_Task requirements_
Please copy the following entries exactly as they appear, keeping every line.

_Stored records_
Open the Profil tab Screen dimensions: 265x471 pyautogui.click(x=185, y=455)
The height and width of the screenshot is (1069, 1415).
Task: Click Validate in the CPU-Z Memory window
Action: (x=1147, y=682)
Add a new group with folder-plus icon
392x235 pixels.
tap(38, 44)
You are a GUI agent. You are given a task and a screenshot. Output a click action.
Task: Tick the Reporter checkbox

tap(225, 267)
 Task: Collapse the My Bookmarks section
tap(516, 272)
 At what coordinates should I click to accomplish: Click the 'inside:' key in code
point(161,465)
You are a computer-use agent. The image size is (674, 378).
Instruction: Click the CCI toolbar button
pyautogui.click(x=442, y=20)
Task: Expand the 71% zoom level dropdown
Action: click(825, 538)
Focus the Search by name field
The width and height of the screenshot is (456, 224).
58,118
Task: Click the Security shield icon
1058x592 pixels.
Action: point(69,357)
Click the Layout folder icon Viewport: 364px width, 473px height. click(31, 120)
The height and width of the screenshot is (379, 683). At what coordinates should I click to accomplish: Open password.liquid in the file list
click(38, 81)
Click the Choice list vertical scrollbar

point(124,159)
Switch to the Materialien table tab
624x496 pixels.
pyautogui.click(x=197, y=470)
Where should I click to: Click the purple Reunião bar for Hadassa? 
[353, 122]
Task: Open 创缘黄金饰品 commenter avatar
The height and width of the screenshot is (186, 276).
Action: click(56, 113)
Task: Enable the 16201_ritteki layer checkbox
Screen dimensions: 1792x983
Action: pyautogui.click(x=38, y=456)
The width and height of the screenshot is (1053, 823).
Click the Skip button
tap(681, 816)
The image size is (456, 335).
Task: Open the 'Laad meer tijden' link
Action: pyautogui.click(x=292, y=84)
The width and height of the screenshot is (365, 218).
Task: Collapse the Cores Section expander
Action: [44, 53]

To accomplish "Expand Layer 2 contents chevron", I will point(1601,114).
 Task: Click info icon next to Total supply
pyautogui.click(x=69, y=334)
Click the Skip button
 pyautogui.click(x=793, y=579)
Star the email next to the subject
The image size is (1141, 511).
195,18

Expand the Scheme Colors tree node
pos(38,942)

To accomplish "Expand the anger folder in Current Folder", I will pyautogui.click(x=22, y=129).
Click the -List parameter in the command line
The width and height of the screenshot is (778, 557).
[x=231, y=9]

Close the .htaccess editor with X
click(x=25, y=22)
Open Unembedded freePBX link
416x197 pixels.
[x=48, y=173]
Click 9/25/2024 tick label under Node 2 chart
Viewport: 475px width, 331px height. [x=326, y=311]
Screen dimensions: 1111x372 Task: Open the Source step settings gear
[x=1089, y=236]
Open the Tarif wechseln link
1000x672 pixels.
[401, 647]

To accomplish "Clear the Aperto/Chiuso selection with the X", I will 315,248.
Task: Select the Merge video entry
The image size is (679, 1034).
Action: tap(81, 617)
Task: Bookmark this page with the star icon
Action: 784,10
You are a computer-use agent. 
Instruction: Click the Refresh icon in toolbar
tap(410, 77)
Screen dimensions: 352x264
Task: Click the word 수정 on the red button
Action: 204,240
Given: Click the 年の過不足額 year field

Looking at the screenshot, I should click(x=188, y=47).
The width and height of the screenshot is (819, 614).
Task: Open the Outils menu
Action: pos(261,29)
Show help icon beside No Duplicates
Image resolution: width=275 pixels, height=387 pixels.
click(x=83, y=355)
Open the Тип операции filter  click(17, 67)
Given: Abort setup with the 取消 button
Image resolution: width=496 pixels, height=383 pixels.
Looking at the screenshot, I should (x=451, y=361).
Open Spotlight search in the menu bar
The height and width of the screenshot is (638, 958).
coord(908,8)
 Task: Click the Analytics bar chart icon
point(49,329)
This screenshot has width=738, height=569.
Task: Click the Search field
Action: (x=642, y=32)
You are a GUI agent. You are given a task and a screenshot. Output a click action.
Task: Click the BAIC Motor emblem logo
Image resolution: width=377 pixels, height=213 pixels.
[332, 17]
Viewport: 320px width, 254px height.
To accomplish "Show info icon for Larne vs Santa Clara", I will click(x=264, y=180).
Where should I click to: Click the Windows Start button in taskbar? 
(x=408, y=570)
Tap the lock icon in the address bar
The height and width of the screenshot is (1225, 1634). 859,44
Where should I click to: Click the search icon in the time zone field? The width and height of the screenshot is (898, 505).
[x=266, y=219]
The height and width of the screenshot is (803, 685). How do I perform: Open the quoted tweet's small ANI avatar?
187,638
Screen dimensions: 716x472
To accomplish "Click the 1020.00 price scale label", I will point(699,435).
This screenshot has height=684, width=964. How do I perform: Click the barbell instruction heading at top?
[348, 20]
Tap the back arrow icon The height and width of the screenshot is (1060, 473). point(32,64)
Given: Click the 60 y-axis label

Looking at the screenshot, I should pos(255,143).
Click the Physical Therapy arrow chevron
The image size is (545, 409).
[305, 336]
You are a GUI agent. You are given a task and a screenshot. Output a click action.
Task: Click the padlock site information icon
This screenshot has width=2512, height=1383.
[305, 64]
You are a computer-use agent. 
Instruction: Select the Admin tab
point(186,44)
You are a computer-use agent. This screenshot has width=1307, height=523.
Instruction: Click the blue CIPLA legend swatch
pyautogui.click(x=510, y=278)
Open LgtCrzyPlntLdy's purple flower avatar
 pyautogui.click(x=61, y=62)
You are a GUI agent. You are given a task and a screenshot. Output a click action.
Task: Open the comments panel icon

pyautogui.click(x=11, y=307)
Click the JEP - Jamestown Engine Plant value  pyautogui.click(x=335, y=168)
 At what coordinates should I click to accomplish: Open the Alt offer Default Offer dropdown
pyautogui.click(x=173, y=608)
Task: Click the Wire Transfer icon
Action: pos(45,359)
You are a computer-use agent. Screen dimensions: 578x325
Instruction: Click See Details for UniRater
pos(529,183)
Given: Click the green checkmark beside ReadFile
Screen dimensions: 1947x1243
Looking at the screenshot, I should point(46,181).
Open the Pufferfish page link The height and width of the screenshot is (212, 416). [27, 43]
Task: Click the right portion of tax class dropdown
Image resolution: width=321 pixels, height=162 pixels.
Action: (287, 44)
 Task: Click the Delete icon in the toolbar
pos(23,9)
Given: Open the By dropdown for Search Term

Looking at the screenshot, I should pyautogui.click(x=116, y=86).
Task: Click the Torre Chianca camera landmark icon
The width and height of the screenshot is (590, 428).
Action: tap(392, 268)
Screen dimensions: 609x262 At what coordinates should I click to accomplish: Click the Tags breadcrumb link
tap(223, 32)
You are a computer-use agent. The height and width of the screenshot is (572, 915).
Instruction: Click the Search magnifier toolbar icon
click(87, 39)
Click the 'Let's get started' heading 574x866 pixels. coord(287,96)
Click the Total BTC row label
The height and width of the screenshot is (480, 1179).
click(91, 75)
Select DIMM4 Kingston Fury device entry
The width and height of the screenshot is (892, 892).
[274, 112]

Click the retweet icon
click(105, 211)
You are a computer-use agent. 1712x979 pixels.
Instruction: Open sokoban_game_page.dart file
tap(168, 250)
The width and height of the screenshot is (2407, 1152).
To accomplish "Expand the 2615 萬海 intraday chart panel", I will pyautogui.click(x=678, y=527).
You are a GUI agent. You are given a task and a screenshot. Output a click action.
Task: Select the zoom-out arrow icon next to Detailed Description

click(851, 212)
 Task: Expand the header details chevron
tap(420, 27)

_Answer for the task_
Open the Profil tab Screen dimensions: 265x471 pyautogui.click(x=185, y=455)
The height and width of the screenshot is (1069, 1415).
Task: Click Validate in the CPU-Z Memory window
Action: (x=1147, y=682)
Add a new group with folder-plus icon
392x235 pixels.
tap(38, 44)
You are a GUI agent. You are given a task and a screenshot. Output a click action.
Task: Tick the Reporter checkbox

tap(225, 267)
 Task: Collapse the My Bookmarks section
tap(516, 272)
 At what coordinates should I click to accomplish: Click the 'inside:' key in code
point(161,465)
You are a computer-use agent. The image size is (674, 378).
Instruction: Click the CCI toolbar button
pyautogui.click(x=442, y=20)
Task: Expand the 71% zoom level dropdown
Action: click(825, 538)
Focus the Search by name field
The width and height of the screenshot is (456, 224).
58,118
Task: Click the Security shield icon
1058x592 pixels.
Action: point(69,357)
Click the Layout folder icon Viewport: 364px width, 473px height. click(31, 120)
The height and width of the screenshot is (379, 683). At what coordinates should I click to accomplish: Open password.liquid in the file list
click(38, 81)
Click the Choice list vertical scrollbar

point(124,159)
Switch to the Materialien table tab
624x496 pixels.
pyautogui.click(x=197, y=470)
Where should I click to: Click the purple Reunião bar for Hadassa? 
[353, 122]
Task: Open 创缘黄金饰品 commenter avatar
The height and width of the screenshot is (186, 276).
Action: click(56, 113)
Task: Enable the 16201_ritteki layer checkbox
Screen dimensions: 1792x983
Action: pyautogui.click(x=38, y=456)
The width and height of the screenshot is (1053, 823).
Click the Skip button
tap(681, 816)
The image size is (456, 335).
Task: Open the 'Laad meer tijden' link
Action: pyautogui.click(x=292, y=84)
The width and height of the screenshot is (365, 218).
Task: Collapse the Cores Section expander
Action: [44, 53]

To accomplish "Expand Layer 2 contents chevron", I will point(1601,114).
 Task: Click info icon next to Total supply
pyautogui.click(x=69, y=334)
Click the Skip button
 pyautogui.click(x=793, y=579)
Star the email next to the subject
The image size is (1141, 511).
195,18

Expand the Scheme Colors tree node
pos(38,942)

To accomplish "Expand the anger folder in Current Folder", I will pyautogui.click(x=22, y=129).
Click the -List parameter in the command line
The width and height of the screenshot is (778, 557).
[x=231, y=9]

Close the .htaccess editor with X
click(x=25, y=22)
Open Unembedded freePBX link
416x197 pixels.
[x=48, y=173]
Click 9/25/2024 tick label under Node 2 chart
Viewport: 475px width, 331px height. [x=326, y=311]
Screen dimensions: 1111x372 Task: Open the Source step settings gear
[x=1089, y=236]
Open the Tarif wechseln link
1000x672 pixels.
[401, 647]

To accomplish "Clear the Aperto/Chiuso selection with the X", I will 315,248.
Task: Select the Merge video entry
The image size is (679, 1034).
Action: tap(81, 617)
Task: Bookmark this page with the star icon
Action: 784,10
You are a computer-use agent. 
Instruction: Click the Refresh icon in toolbar
tap(410, 77)
Screen dimensions: 352x264
Task: Click the word 수정 on the red button
Action: 204,240
Given: Click the 年の過不足額 year field

Looking at the screenshot, I should click(x=188, y=47).
The width and height of the screenshot is (819, 614).
Task: Open the Outils menu
Action: pos(261,29)
Show help icon beside No Duplicates
Image resolution: width=275 pixels, height=387 pixels.
click(x=83, y=355)
Open the Тип операции filter  click(17, 67)
Given: Abort setup with the 取消 button
Image resolution: width=496 pixels, height=383 pixels.
Looking at the screenshot, I should (x=451, y=361).
Open Spotlight search in the menu bar
The height and width of the screenshot is (638, 958).
coord(908,8)
 Task: Click the Analytics bar chart icon
point(49,329)
This screenshot has width=738, height=569.
Task: Click the Search field
Action: (x=642, y=32)
You are a GUI agent. You are given a task and a screenshot. Output a click action.
Task: Click the BAIC Motor emblem logo
Image resolution: width=377 pixels, height=213 pixels.
[332, 17]
Viewport: 320px width, 254px height.
To accomplish "Show info icon for Larne vs Santa Clara", I will click(x=264, y=180).
Where should I click to: Click the Windows Start button in taskbar? 
(x=408, y=570)
Tap the lock icon in the address bar
The height and width of the screenshot is (1225, 1634). 859,44
Where should I click to: Click the search icon in the time zone field? The width and height of the screenshot is (898, 505).
[x=266, y=219]
The height and width of the screenshot is (803, 685). How do I perform: Open the quoted tweet's small ANI avatar?
187,638
Screen dimensions: 716x472
To accomplish "Click the 1020.00 price scale label", I will point(699,435).
This screenshot has height=684, width=964. How do I perform: Click the barbell instruction heading at top?
[348, 20]
Tap the back arrow icon The height and width of the screenshot is (1060, 473). point(32,64)
Given: Click the 60 y-axis label

Looking at the screenshot, I should pos(255,143).
Click the Physical Therapy arrow chevron
The image size is (545, 409).
[305, 336]
You are a GUI agent. You are given a task and a screenshot. Output a click action.
Task: Click the padlock site information icon
This screenshot has width=2512, height=1383.
[305, 64]
You are a computer-use agent. 
Instruction: Select the Admin tab
point(186,44)
You are a computer-use agent. This screenshot has width=1307, height=523.
Instruction: Click the blue CIPLA legend swatch
pyautogui.click(x=510, y=278)
Open LgtCrzyPlntLdy's purple flower avatar
 pyautogui.click(x=61, y=62)
You are a GUI agent. You are given a task and a screenshot. Output a click action.
Task: Open the comments panel icon

pyautogui.click(x=11, y=307)
Click the JEP - Jamestown Engine Plant value  pyautogui.click(x=335, y=168)
 At what coordinates should I click to accomplish: Open the Alt offer Default Offer dropdown
pyautogui.click(x=173, y=608)
Task: Click the Wire Transfer icon
Action: pos(45,359)
You are a computer-use agent. Screen dimensions: 578x325
Instruction: Click See Details for UniRater
pos(529,183)
Given: Click the green checkmark beside ReadFile
Screen dimensions: 1947x1243
Looking at the screenshot, I should point(46,181).
Open the Pufferfish page link The height and width of the screenshot is (212, 416). [27, 43]
Task: Click the right portion of tax class dropdown
Image resolution: width=321 pixels, height=162 pixels.
Action: (287, 44)
 Task: Click the Delete icon in the toolbar
pos(23,9)
Given: Open the By dropdown for Search Term

Looking at the screenshot, I should pyautogui.click(x=116, y=86).
Task: Click the Torre Chianca camera landmark icon
The width and height of the screenshot is (590, 428).
Action: tap(392, 268)
Screen dimensions: 609x262 At what coordinates should I click to accomplish: Click the Tags breadcrumb link
tap(223, 32)
You are a computer-use agent. The height and width of the screenshot is (572, 915).
Instruction: Click the Search magnifier toolbar icon
click(87, 39)
Click the 'Let's get started' heading 574x866 pixels. coord(287,96)
Click the Total BTC row label
The height and width of the screenshot is (480, 1179).
click(91, 75)
Select DIMM4 Kingston Fury device entry
The width and height of the screenshot is (892, 892).
[274, 112]

Click the retweet icon
click(105, 211)
You are a computer-use agent. 1712x979 pixels.
Instruction: Open sokoban_game_page.dart file
tap(168, 250)
The width and height of the screenshot is (2407, 1152).
To accomplish "Expand the 2615 萬海 intraday chart panel", I will pyautogui.click(x=678, y=527).
You are a GUI agent. You are given a task and a screenshot. Output a click action.
Task: Select the zoom-out arrow icon next to Detailed Description

click(851, 212)
 Task: Expand the header details chevron
tap(420, 27)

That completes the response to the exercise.